It’s been a while since I’ve written anything in this blog. I’ll admit that I started it back in 2020 as a tool to help get me interviews for Data Scientist roles. And it worked. But now I’ve been working as a Data Scientist for long enough to share my thoughts on the industry, and to use this and other forums to contemplate what the future holds and to clarify some positive steps towards it.
Since 2021, I’ve been working as a Data Scientist: briefly at Coefficient, and then at BT Group, before my current role as as Senior Data Scientist at HM Land Registry. So over the past three years, I’ve been fortunate to gain fairly varied data science experience. Add to this my previous experience – in climate finance, policy research and writing, and development economics (not to mention stints as a wine maker, sommelier, and teacher) – and I have a fair bit to share.
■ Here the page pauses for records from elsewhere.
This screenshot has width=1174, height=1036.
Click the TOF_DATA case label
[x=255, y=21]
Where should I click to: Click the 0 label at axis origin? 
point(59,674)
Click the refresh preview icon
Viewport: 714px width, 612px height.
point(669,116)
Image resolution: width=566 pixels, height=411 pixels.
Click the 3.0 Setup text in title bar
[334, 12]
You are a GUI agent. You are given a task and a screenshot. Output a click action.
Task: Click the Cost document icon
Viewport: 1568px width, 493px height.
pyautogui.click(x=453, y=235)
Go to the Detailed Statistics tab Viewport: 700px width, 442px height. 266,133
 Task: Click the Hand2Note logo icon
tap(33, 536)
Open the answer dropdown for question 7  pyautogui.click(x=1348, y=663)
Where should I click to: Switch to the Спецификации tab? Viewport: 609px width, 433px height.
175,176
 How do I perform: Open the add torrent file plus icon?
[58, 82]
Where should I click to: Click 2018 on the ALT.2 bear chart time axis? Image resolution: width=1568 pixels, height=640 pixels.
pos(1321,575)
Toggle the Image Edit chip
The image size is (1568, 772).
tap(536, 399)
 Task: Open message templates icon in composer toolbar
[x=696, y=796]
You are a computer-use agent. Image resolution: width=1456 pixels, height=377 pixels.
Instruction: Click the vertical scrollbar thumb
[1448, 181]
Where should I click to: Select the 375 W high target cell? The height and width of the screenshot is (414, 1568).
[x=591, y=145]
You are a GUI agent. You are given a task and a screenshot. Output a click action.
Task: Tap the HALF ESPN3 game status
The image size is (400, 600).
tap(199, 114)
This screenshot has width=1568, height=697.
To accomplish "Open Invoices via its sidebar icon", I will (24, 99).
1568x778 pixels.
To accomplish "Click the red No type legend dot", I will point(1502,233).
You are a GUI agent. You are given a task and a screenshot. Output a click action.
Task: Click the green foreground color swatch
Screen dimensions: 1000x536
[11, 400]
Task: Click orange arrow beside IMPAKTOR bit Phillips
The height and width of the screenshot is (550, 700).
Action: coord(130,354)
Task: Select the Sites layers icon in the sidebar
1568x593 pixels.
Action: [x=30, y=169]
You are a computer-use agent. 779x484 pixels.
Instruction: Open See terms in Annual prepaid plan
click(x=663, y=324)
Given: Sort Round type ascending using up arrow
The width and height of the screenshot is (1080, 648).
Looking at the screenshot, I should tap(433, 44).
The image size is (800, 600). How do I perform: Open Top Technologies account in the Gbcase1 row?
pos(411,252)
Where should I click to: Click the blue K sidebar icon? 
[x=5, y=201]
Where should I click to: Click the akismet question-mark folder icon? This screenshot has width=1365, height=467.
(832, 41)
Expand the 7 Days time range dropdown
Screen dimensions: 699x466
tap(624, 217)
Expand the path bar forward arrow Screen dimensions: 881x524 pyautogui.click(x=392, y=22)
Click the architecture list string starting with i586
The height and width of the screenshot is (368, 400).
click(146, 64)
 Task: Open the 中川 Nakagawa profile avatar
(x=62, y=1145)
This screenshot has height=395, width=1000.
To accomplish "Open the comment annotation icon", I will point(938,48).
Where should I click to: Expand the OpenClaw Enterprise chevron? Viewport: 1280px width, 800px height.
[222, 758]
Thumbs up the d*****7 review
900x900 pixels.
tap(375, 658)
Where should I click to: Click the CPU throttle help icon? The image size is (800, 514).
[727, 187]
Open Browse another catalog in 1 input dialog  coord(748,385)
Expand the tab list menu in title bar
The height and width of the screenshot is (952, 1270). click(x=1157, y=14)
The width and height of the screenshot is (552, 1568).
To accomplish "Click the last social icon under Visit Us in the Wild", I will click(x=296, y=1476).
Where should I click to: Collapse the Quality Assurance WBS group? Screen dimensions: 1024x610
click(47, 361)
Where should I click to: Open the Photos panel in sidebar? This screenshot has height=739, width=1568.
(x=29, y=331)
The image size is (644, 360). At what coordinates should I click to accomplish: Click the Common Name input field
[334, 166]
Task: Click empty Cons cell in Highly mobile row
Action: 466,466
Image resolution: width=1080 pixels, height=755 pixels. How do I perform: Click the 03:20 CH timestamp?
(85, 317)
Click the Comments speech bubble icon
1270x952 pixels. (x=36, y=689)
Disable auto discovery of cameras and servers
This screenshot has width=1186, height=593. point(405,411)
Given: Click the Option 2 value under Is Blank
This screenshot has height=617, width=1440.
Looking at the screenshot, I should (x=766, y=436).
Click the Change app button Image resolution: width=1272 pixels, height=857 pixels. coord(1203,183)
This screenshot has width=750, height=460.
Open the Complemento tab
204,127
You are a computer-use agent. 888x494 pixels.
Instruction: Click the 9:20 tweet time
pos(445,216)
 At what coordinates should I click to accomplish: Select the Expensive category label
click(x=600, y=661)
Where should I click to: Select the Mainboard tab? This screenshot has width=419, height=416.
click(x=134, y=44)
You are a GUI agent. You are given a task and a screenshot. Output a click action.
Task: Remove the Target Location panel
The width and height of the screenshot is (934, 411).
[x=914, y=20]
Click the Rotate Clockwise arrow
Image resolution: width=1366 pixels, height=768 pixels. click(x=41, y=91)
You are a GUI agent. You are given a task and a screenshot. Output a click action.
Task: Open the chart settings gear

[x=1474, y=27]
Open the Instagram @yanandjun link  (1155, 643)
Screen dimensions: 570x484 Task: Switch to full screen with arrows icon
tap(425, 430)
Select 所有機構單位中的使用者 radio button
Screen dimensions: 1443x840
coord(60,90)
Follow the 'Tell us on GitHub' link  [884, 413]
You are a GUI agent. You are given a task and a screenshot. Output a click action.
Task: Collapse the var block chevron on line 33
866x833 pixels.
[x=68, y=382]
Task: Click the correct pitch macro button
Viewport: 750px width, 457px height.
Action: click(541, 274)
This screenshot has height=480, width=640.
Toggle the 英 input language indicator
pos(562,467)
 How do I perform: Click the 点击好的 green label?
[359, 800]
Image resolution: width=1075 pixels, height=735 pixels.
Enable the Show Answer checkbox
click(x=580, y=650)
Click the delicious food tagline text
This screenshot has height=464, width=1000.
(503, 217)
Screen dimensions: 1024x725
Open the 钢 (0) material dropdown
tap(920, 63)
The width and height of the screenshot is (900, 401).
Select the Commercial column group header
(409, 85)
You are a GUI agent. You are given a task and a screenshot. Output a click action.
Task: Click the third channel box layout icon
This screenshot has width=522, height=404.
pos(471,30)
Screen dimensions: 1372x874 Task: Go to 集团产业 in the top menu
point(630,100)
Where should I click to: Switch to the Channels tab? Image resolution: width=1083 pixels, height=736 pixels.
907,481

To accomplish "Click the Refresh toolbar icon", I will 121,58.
I worked with the Consumer arm of BT Group to personalise the experience enjoyed by each customer across their range of interactions with the company. This spanned both BT and EE brands across both mobile and broadband. My work pushed beyond the traditional marketing applications of machine learning – like churn and propensity models – with innovative new techniques for: profiling customers with Nonlinear Dimensionality Reduction and Clustering; and predicting the next best action of customer facing apps, websites, and communications using Reinforcement Learning (RL).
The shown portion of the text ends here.